• _WRITTEN EXERCISE_:
How many lines in the items below contain the word "resolution"? Reply with the number alone.

• _SOURCE MATERIAL_:
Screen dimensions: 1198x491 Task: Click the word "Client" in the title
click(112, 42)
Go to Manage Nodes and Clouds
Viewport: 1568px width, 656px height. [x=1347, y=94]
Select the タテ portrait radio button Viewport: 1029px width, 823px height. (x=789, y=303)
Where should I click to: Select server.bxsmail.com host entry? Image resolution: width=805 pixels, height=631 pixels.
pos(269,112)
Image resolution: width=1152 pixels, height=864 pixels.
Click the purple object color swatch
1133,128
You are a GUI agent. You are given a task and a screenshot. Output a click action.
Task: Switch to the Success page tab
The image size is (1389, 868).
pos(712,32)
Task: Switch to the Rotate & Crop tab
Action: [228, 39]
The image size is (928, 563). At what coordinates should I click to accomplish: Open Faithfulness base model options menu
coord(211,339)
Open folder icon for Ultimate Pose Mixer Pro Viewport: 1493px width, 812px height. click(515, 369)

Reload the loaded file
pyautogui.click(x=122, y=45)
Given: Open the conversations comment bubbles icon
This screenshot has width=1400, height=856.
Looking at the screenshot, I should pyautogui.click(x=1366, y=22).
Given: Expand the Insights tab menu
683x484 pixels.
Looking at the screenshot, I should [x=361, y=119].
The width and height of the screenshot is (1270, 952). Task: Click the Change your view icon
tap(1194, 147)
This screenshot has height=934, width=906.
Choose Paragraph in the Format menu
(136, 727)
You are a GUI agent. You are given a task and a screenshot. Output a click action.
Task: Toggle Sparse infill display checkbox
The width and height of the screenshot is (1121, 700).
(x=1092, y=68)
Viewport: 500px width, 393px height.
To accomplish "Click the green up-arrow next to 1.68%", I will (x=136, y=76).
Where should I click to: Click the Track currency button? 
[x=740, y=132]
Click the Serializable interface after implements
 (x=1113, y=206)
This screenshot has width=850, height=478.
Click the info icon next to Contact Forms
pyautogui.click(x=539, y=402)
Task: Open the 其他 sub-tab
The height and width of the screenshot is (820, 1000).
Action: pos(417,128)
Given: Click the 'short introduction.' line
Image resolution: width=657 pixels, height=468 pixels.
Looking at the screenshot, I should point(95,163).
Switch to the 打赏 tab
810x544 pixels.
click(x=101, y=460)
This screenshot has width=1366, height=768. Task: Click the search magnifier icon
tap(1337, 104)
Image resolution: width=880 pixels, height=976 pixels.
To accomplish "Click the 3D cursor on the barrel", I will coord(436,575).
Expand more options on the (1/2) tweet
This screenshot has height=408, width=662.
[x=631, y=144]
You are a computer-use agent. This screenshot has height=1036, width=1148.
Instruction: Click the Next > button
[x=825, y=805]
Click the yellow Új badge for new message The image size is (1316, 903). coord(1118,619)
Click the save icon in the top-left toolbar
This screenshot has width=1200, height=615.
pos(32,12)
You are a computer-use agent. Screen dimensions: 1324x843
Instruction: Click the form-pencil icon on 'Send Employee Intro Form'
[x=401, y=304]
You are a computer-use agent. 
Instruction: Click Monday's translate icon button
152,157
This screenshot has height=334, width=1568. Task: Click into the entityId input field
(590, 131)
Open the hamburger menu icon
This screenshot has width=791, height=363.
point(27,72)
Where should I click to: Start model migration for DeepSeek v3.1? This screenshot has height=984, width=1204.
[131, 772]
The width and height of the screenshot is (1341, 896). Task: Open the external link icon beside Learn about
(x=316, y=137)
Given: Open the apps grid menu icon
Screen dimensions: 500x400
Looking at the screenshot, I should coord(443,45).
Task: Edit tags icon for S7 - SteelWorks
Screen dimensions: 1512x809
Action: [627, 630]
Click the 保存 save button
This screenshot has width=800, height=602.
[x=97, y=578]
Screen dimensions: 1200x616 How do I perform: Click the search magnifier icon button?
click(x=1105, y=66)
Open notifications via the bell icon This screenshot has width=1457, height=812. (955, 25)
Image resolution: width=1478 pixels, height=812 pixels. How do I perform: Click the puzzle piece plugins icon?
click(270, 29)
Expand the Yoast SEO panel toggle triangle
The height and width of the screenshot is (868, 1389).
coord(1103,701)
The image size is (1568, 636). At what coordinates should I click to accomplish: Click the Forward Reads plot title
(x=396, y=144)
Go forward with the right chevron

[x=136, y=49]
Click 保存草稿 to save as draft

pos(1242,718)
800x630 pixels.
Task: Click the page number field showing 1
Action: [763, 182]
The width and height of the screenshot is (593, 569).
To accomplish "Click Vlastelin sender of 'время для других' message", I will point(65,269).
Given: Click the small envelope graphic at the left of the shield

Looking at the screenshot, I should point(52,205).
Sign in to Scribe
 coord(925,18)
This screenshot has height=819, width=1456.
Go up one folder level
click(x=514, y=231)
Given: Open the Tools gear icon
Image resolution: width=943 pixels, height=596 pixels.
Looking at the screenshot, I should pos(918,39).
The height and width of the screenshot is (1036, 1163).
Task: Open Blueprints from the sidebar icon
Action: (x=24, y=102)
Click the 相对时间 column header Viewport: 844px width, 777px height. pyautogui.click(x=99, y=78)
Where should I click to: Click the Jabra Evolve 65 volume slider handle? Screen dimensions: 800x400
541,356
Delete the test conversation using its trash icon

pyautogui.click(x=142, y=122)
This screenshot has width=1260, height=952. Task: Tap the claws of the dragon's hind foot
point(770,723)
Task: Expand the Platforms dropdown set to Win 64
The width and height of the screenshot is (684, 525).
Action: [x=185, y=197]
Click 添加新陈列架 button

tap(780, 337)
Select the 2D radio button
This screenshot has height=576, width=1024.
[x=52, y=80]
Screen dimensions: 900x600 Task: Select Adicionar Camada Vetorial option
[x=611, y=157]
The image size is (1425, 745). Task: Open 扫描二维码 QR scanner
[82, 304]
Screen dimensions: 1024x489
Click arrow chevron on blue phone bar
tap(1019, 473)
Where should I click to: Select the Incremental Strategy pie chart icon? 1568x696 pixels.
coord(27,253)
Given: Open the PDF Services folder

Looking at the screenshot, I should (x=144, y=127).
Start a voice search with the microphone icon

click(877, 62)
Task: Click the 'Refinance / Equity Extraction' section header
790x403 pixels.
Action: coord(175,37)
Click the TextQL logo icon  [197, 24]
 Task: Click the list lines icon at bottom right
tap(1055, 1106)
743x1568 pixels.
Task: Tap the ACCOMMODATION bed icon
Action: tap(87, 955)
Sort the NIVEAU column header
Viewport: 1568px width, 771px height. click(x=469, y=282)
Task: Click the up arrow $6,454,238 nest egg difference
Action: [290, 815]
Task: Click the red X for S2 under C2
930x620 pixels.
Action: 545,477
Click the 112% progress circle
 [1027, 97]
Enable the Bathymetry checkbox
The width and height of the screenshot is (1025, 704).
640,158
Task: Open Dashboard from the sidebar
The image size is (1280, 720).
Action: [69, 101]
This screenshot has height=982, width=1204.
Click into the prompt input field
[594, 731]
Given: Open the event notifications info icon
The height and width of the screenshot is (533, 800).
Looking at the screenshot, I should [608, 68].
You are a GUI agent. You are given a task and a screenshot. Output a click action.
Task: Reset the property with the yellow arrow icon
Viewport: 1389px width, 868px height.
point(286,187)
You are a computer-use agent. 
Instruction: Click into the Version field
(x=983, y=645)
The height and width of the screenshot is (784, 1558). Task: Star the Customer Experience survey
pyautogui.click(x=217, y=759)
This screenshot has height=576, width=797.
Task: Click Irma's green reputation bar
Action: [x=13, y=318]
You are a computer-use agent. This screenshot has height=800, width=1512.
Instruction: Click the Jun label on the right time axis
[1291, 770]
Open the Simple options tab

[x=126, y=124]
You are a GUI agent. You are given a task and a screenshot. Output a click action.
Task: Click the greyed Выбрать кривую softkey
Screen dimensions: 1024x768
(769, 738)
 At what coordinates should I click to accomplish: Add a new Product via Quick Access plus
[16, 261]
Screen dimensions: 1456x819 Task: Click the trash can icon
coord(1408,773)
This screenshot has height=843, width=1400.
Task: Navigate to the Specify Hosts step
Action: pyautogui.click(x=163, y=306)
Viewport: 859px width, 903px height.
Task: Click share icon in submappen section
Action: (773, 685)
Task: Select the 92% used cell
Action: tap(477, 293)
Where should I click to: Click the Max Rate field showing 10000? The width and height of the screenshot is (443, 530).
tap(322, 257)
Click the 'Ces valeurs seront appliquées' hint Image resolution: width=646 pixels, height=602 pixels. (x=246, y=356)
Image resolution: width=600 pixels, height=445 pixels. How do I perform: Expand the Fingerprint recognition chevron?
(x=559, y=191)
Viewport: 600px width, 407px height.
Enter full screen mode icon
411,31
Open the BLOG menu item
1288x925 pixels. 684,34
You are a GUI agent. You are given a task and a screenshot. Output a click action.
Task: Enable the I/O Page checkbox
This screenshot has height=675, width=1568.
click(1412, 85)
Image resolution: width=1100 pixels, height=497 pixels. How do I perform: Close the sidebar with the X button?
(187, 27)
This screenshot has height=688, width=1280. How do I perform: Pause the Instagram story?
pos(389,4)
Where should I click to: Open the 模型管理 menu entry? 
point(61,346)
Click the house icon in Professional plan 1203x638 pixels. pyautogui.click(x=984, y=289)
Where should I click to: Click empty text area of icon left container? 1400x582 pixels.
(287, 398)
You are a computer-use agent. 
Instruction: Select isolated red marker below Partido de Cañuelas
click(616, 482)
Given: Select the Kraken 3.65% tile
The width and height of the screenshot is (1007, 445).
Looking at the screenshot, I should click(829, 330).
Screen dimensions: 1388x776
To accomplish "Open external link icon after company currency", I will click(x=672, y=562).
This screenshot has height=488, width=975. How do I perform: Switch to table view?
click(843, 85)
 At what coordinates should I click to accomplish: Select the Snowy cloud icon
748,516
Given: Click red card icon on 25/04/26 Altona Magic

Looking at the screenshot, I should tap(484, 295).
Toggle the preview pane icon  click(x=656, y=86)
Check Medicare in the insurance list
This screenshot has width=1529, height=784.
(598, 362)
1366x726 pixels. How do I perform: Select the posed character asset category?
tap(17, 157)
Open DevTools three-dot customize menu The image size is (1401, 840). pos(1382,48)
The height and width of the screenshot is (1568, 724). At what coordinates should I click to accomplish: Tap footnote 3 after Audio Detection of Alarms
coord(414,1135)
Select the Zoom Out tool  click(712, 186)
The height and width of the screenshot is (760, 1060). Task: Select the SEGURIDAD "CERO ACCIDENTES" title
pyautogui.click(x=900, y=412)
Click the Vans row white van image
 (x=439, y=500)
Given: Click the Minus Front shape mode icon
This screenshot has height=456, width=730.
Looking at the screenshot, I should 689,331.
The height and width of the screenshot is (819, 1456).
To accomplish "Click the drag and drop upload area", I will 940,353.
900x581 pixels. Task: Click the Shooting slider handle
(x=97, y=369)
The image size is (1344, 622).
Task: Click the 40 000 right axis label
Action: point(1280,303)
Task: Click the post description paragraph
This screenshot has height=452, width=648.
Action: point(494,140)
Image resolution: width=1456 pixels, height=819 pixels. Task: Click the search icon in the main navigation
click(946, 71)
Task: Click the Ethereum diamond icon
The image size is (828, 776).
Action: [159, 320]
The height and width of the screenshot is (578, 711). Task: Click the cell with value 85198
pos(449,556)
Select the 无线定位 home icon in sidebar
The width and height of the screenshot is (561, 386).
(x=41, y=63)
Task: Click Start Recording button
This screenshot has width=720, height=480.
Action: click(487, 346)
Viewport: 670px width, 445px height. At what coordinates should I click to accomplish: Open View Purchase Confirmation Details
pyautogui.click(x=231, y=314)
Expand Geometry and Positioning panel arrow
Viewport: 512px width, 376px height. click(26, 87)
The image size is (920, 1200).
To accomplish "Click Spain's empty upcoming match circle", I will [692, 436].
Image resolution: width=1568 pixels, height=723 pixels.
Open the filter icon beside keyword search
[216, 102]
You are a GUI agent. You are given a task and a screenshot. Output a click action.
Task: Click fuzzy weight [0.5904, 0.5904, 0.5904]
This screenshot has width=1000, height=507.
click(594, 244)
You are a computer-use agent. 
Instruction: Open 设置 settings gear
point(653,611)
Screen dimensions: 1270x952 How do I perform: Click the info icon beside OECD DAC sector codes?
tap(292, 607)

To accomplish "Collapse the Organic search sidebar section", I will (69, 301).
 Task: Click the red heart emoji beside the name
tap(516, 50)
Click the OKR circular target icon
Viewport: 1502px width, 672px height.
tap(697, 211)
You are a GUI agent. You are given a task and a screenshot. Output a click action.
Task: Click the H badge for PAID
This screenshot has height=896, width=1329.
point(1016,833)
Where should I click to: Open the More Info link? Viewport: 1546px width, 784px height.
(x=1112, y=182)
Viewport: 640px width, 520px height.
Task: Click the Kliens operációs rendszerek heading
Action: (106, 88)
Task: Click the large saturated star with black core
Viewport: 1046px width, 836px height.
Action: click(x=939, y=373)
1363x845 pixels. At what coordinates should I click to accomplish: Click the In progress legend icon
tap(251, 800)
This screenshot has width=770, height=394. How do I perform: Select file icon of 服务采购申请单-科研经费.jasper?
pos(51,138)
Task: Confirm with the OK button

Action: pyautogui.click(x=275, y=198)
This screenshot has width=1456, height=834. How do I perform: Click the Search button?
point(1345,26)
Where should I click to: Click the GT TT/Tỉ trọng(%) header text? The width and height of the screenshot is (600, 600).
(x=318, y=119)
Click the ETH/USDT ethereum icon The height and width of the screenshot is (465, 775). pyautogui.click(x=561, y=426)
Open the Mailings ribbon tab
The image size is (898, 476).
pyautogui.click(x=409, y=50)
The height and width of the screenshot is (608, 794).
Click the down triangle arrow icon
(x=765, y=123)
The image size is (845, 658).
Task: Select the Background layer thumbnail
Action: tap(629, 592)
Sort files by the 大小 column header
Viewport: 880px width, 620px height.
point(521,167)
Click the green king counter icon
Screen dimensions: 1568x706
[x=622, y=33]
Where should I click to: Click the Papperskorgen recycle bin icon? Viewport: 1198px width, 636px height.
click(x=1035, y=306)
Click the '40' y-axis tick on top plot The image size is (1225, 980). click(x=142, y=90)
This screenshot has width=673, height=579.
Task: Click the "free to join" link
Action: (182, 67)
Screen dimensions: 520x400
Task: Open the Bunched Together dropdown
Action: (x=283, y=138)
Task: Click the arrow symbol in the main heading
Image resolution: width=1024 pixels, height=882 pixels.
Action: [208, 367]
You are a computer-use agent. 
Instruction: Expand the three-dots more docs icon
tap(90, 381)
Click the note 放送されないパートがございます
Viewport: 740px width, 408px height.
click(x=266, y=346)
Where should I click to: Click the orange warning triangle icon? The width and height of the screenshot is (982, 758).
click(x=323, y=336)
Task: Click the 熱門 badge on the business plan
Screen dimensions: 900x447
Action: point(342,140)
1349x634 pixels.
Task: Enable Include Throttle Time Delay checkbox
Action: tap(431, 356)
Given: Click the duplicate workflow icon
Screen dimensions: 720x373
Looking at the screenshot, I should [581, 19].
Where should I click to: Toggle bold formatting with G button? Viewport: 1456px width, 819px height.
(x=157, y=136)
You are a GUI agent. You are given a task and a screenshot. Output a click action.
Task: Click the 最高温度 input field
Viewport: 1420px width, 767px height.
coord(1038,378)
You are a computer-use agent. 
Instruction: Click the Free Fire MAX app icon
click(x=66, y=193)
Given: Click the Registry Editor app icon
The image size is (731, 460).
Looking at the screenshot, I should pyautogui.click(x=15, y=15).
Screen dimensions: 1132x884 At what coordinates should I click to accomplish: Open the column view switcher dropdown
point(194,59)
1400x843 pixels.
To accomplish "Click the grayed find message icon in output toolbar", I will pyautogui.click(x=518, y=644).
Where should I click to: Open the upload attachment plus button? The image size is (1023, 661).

• _EXERCISE OUTPUT_:
12